In the FSU, winter grains are easing into winter dormancy across northern regions of Russia, and dry weather continues to be the rule in Ukraine and southern Russia, helping with late-season summer crop harvesting.
In East Asia, seasonably dry weather is easing wetness for winter rapeseed in the Yangtze River Basin while light showers are providing favourable moisture for winter wheat on the North China Plain.
In Southeast Asia, Tropical Cyclone Noul brought heavy showers to the Central Highlands of Vietnam in the last week, slowing coffee harvesting. Seasonably dry weather, meanwhile, aids rice and corn harvesting in Thailand, and showers in Indonesia are favouring the developing rice crop.
In South Asia, Tropical Cyclone Khai-Muk is hampering summer crop harvesting in southeastern India.
In the Middle East, generally sunny skies are promoting development of winter crops.
In Australia, mostly dry weather domiantes the wheat belt, favouring maturation and harvest efforts.

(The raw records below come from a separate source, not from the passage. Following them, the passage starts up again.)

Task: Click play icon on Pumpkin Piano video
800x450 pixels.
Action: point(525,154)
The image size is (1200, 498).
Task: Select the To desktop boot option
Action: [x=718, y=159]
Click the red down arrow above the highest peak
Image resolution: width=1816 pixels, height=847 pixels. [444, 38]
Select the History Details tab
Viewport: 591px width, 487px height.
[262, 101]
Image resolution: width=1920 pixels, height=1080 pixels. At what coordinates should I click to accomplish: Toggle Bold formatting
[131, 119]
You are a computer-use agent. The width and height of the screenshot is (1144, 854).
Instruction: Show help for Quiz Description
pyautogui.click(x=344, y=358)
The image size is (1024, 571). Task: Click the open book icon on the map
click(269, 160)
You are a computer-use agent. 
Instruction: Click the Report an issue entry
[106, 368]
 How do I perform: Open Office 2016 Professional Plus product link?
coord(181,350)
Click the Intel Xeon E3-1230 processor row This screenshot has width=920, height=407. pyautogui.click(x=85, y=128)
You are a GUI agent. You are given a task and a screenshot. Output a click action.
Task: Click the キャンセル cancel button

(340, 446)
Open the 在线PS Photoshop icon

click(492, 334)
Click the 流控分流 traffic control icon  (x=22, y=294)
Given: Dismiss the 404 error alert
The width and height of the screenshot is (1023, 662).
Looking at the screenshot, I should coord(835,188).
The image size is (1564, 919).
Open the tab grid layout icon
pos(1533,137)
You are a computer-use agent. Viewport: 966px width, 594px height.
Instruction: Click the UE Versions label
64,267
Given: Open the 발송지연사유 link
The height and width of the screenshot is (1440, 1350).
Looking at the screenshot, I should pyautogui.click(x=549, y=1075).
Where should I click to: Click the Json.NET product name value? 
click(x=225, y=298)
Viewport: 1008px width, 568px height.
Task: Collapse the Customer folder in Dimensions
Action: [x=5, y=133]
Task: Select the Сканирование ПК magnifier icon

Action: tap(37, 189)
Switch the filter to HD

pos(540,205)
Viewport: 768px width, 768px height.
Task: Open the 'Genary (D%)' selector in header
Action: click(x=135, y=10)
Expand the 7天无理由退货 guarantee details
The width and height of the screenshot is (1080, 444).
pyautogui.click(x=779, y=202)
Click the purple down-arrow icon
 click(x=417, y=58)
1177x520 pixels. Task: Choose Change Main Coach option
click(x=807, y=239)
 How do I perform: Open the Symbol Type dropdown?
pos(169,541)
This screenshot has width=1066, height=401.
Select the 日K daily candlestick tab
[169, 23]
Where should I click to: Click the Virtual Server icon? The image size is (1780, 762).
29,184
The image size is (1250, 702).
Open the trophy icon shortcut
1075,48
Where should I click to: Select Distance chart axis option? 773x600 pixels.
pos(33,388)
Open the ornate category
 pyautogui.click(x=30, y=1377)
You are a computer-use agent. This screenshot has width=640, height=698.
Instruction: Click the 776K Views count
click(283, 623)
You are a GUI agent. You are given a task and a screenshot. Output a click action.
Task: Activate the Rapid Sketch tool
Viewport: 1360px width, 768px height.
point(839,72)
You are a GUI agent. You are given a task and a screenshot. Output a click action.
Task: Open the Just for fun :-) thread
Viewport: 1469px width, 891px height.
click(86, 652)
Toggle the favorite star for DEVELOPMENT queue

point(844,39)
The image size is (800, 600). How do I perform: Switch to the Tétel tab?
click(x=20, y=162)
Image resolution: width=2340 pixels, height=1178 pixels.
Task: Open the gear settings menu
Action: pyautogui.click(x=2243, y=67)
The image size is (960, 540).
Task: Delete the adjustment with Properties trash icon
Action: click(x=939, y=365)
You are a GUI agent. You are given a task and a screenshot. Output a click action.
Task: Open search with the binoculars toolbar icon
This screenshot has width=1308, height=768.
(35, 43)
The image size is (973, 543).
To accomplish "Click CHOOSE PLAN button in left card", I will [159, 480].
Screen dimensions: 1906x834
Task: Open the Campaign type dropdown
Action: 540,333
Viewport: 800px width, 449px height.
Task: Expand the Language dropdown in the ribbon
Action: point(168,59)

Sunny weather in eastern Australia is benefiting crops in the germination and emergence phase.
In South America, seasonal rains improved planting prospects for soybeans and other summer crops throughout central and northeastern Brazil while warm and dry weather persists in Argentina’s eastern and southern summer grain and oilseed areas, reducing moisture for emerging corn, sunflowers and soybeans.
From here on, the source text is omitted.